SBP reduces Exchange Companies SLR requirement

  • The amount of SLR may be kept in current account maintained with SBP as well as invested in unencumbered approved government securities through SBP’s Subsidiary General Ledger Account (SGLA) facility.
Published May 20, 2021

The State Bank of Pakistan (SBP) on Thursday has announced to decrease the Statutory Liquidity Reserve (SLR) requirement of Exchange Companies from 25 percent of Paid-up Capital to 15pc.

"The enhanced liquidity with exchange companies will enable them to further channelize home remittances and foreign exchange," said SBP.

"During the year ended June 2020 Exchange Companies, through their tie-up arrangements abroad, have channelized home remittances of USD 1.44 billion, while this figure stands at USD1.67 billion for ten months of the current year (FY 20-21)," informed the central bank.

Under previous SBP instructions, Exchange Companies were required to maintain 25 percent of Paid-up Capital as SLR with the State Bank of Pakistan. The amount of SLR may be kept in current account maintained with SBP as well as invested in unencumbered approved government securities through SBP’s Subsidiary General Ledger Account (SGLA) facility.

However, in order to facilitate Exchange Companies in managing their liquidity and enhance their business profitability, the requirement of SLR has been decreased from 25pc to 15pc of paid-up capital of Exchange Companies, said the central bank in a circular.

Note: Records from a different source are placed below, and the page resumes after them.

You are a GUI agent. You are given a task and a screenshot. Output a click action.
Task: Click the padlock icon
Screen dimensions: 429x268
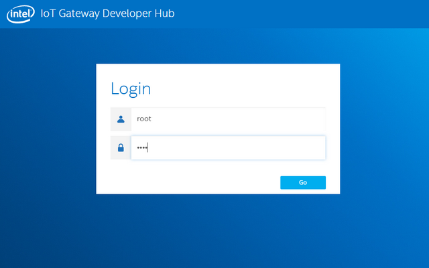pyautogui.click(x=121, y=147)
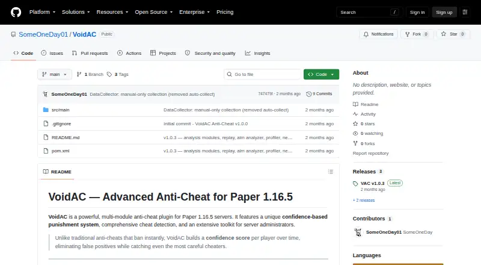Switch to the Insights tab

point(258,53)
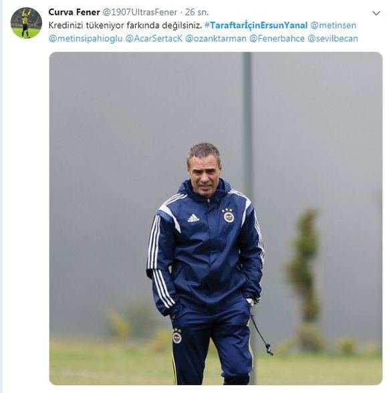Click the 26 sn. timestamp
Screen dimensions: 389x393
[197, 12]

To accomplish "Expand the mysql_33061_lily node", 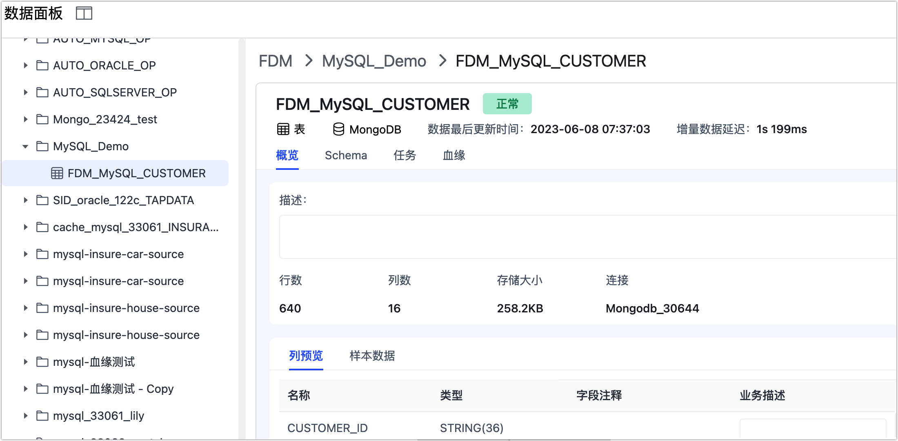I will [25, 416].
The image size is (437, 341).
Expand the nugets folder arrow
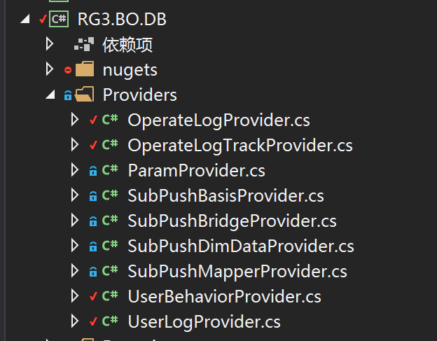(50, 69)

Accordingly, the related instructions contained in the following paras of Exchange Companies Manual stand replaced, as under Para (3) of Chapter (3): “Fifteen (15) percent of the paid-up Capital shall be maintained as Statutory Liquidity Reserve (SLR) with the State Bank in the form of cash and/or unencumbered approved government securities. State Bank would extend current account and SGLA facilities to Exchange Companies.”

Whereas, under sub-para (ii) (f) of Para (2) of Chapter (4): “Franchise Deposit’ is treated as “Second Tier Capital” in the books of the Franchiser. For the purpose of calculation of 15% SLR requirement and 50% of the Exposure Limit, this “Second Tier Capital” is added to the paid-up capital of the Franchiser.

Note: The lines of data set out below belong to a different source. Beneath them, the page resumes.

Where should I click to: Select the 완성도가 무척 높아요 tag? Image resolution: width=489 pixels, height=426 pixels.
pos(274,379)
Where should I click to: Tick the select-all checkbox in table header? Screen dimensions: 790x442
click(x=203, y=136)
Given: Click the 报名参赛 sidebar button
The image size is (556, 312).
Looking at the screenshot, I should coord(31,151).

As per SBP instructions, at any point of time, combined exposure of Franchiser and Franchisee should not exceed 50% of the sum of paid-up capital and Second Tier Capital (Franchise Deposit) of the Exchange Company.”

SBP said that this regulatory intervention would provide increased liquidity to Exchange Companies to enable them to play their role in increasing the remittances flow and the public will be further facilitated in timely and conveniently receiving home remittances from more than 1,200 outlets of Exchange Companies across Pakistan.

The central bank informed that presently out of twenty-seven exchange companies of ‘A’ category, 18 exchange companies are providing home remittances services.